Average annual ET was 548 mm, average monthly soil water content was 129 mm, and the average annual groundwater recharge was 15 mm. In addition to the estimates provided in Table 4, the annual average transmission loss was 11.41 mm and groundwater revap (movement of water from shallow aquifer back to the overlying unsaturated zone) was 7.55 mm. Although the transmission loss and groundwater revap are considered
minor components of the overall hydrological balance (Jha et al., 2006), they are important in equalizing the water balance. The amount of water lost through transmission becomes recharge for the shallow ON1910 aquifer therefore can be added to groundwater recharge; whereas, the groundwater revap accounts for water that moves from the shallow aquifer into the overlying unsaturated zone and, thus, needs to be subtracted from the groundwater recharge. In equalizing the water balance during the baseline period, the annual average basin water output was computed as the summation of water yield, ET, groundwater recharge, Forskolin mouse and transmission loss minus the groundwater revap, which was equal to 1846 mm compared to the average annual input precipitation of 1849 mm. The 3-mm difference between the input and output of water in the water balance could be attributed to 1-mm gain in the soil water content at the end of the cycle
(Table 4) and to rounding of the numbers
in Table 4. The first two runs from Table 2 simulated the influence of a 1.5× and 2× increase in CO2 concentration on the basin’s hydrological components. The total water yield and soil water content was predicted to increase with higher CO2 concentration (Fig. 4a and b).

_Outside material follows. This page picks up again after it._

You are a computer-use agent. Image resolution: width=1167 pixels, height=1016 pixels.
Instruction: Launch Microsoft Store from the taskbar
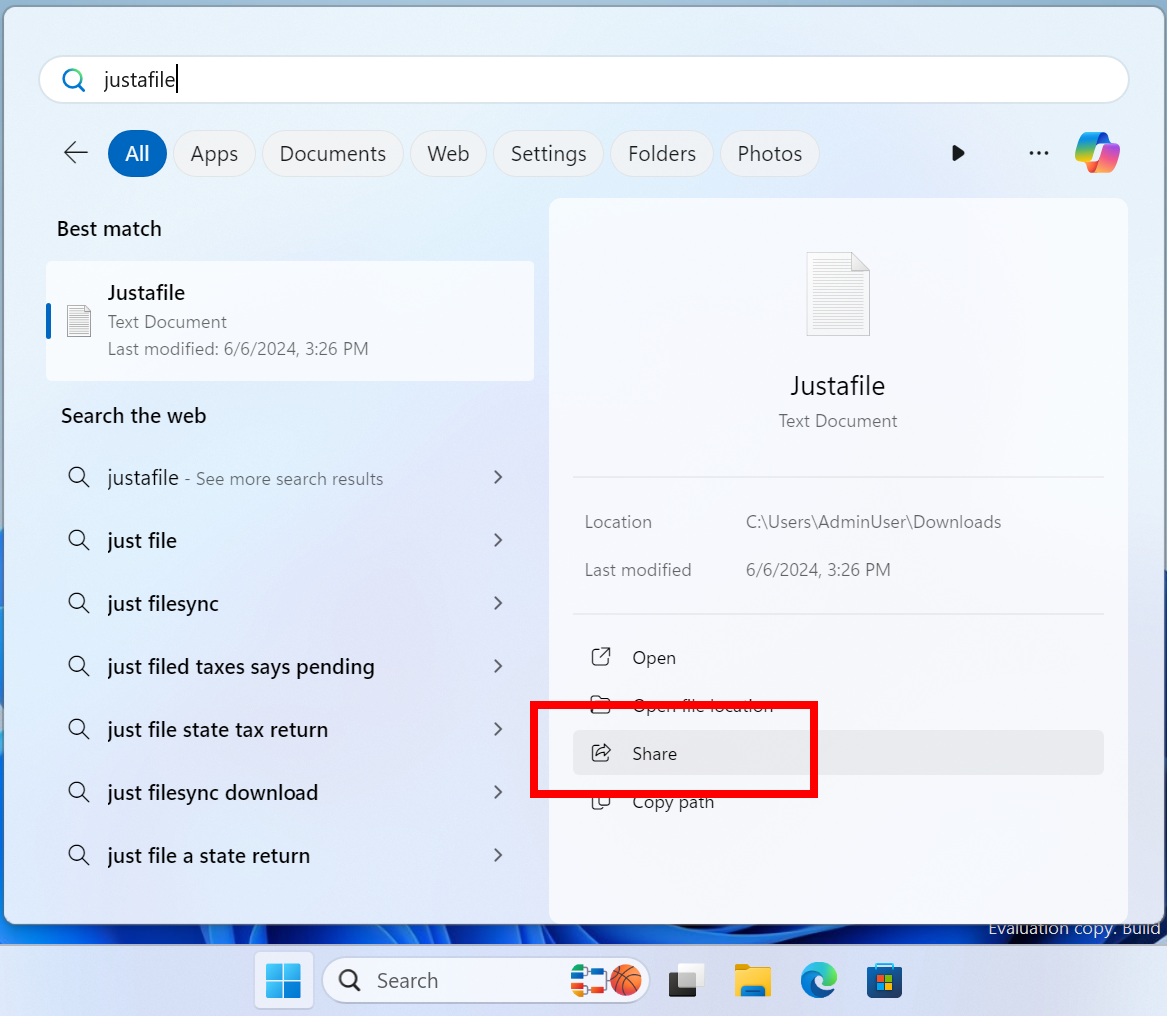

The annual total water yield was predicted to increase by 2% and 5% in response to a 1.5× and 2× increase in CO2 concentration, respectively (Table 5). While total water yield increased in every month, the predicted increase was more pronounced during the summer monsoon months of June through September. Fig. 4c indicates that the ET was predicted to decrease, C59 with the largest decrease occurring between June and November. The average annual ET was predicted to decline by 12% with 2× CO2 (Table 5). Increased CO2 concentration has profound impacts on plant physiology (Sellers et al., 1996) through the reduced opening of the plant stomata known as physiological forcing (Field et al., 1995). Physiological forcing can reduce ET (Betts et al., 1997, Hungate et al., 2002 and Stockle et al., 1992), ET and reduced ET leaves more water in the soil profile, increasing the soil water content. Moisture soils can raise the water yield (Ficklin et al., 2009) by generating more surface runoff, lateral flow, and seepage, all of which contribute to increasing streamflow (Wu et al., 2012b).